Pixel coordinate grounding data:
┄┄┄┄┄┄

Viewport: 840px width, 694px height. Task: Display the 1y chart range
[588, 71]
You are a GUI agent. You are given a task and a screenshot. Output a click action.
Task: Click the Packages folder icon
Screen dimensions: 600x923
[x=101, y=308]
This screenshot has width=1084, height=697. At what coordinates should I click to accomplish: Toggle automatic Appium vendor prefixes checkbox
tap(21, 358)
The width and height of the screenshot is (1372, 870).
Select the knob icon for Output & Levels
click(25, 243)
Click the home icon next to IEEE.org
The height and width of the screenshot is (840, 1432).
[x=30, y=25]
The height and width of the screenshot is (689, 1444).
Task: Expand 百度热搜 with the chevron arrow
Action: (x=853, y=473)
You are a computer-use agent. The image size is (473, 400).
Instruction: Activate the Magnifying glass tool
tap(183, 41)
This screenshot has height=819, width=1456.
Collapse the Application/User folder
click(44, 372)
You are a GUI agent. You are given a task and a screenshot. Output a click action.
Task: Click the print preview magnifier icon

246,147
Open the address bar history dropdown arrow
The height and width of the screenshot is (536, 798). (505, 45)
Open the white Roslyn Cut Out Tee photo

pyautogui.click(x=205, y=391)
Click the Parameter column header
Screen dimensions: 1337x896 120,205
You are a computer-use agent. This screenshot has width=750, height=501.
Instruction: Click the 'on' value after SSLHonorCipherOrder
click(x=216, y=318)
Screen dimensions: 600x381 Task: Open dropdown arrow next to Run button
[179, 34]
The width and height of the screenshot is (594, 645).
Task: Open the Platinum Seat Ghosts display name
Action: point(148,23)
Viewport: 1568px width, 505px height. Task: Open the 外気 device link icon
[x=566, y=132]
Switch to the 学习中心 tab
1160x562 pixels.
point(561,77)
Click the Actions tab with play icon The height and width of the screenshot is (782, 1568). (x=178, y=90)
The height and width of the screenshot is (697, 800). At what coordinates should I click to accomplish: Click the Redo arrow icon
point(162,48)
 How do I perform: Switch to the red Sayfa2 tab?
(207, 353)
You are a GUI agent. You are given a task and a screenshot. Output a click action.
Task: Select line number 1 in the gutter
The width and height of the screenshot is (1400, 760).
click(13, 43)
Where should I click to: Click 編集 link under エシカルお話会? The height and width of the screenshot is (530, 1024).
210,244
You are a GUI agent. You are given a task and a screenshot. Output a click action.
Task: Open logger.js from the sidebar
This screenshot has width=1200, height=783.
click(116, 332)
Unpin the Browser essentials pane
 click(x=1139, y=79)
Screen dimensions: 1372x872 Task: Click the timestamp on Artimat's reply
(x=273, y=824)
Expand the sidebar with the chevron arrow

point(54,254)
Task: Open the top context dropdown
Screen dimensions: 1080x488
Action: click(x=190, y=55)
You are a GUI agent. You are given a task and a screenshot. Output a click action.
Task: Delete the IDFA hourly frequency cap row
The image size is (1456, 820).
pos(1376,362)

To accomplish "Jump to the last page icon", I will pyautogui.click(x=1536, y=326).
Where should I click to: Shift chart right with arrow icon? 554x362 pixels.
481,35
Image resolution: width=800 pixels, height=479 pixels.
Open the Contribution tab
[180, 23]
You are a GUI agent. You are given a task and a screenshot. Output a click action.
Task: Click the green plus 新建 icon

┄┄┄┄┄┄

> **Work instruction**
Down to the last line, retype the entries above exactly.

> **Answer for the task**
Viewport: 840px width, 694px height. Task: Display the 1y chart range
[588, 71]
You are a GUI agent. You are given a task and a screenshot. Output a click action.
Task: Click the Packages folder icon
Screen dimensions: 600x923
[x=101, y=308]
This screenshot has width=1084, height=697. At what coordinates should I click to accomplish: Toggle automatic Appium vendor prefixes checkbox
tap(21, 358)
The width and height of the screenshot is (1372, 870).
Select the knob icon for Output & Levels
click(25, 243)
Click the home icon next to IEEE.org
The height and width of the screenshot is (840, 1432).
[x=30, y=25]
The height and width of the screenshot is (689, 1444).
Task: Expand 百度热搜 with the chevron arrow
Action: (x=853, y=473)
You are a computer-use agent. The image size is (473, 400).
Instruction: Activate the Magnifying glass tool
tap(183, 41)
This screenshot has height=819, width=1456.
Collapse the Application/User folder
click(44, 372)
You are a GUI agent. You are given a task and a screenshot. Output a click action.
Task: Click the print preview magnifier icon

246,147
Open the address bar history dropdown arrow
The height and width of the screenshot is (536, 798). (505, 45)
Open the white Roslyn Cut Out Tee photo

pyautogui.click(x=205, y=391)
Click the Parameter column header
Screen dimensions: 1337x896 120,205
You are a computer-use agent. This screenshot has width=750, height=501.
Instruction: Click the 'on' value after SSLHonorCipherOrder
click(x=216, y=318)
Screen dimensions: 600x381 Task: Open dropdown arrow next to Run button
[179, 34]
The width and height of the screenshot is (594, 645).
Task: Open the Platinum Seat Ghosts display name
Action: point(148,23)
Viewport: 1568px width, 505px height. Task: Open the 外気 device link icon
[x=566, y=132]
Switch to the 学习中心 tab
1160x562 pixels.
point(561,77)
Click the Actions tab with play icon The height and width of the screenshot is (782, 1568). (x=178, y=90)
The height and width of the screenshot is (697, 800). At what coordinates should I click to accomplish: Click the Redo arrow icon
point(162,48)
 How do I perform: Switch to the red Sayfa2 tab?
(207, 353)
You are a GUI agent. You are given a task and a screenshot. Output a click action.
Task: Select line number 1 in the gutter
The width and height of the screenshot is (1400, 760).
click(13, 43)
Where should I click to: Click 編集 link under エシカルお話会? The height and width of the screenshot is (530, 1024).
210,244
You are a GUI agent. You are given a task and a screenshot. Output a click action.
Task: Open logger.js from the sidebar
This screenshot has width=1200, height=783.
click(116, 332)
Unpin the Browser essentials pane
 click(x=1139, y=79)
Screen dimensions: 1372x872 Task: Click the timestamp on Artimat's reply
(x=273, y=824)
Expand the sidebar with the chevron arrow

point(54,254)
Task: Open the top context dropdown
Screen dimensions: 1080x488
Action: click(x=190, y=55)
You are a GUI agent. You are given a task and a screenshot. Output a click action.
Task: Delete the IDFA hourly frequency cap row
The image size is (1456, 820).
pos(1376,362)

To accomplish "Jump to the last page icon", I will pyautogui.click(x=1536, y=326).
Where should I click to: Shift chart right with arrow icon? 554x362 pixels.
481,35
Image resolution: width=800 pixels, height=479 pixels.
Open the Contribution tab
[180, 23]
You are a GUI agent. You are given a task and a screenshot. Output a click action.
Task: Click the green plus 新建 icon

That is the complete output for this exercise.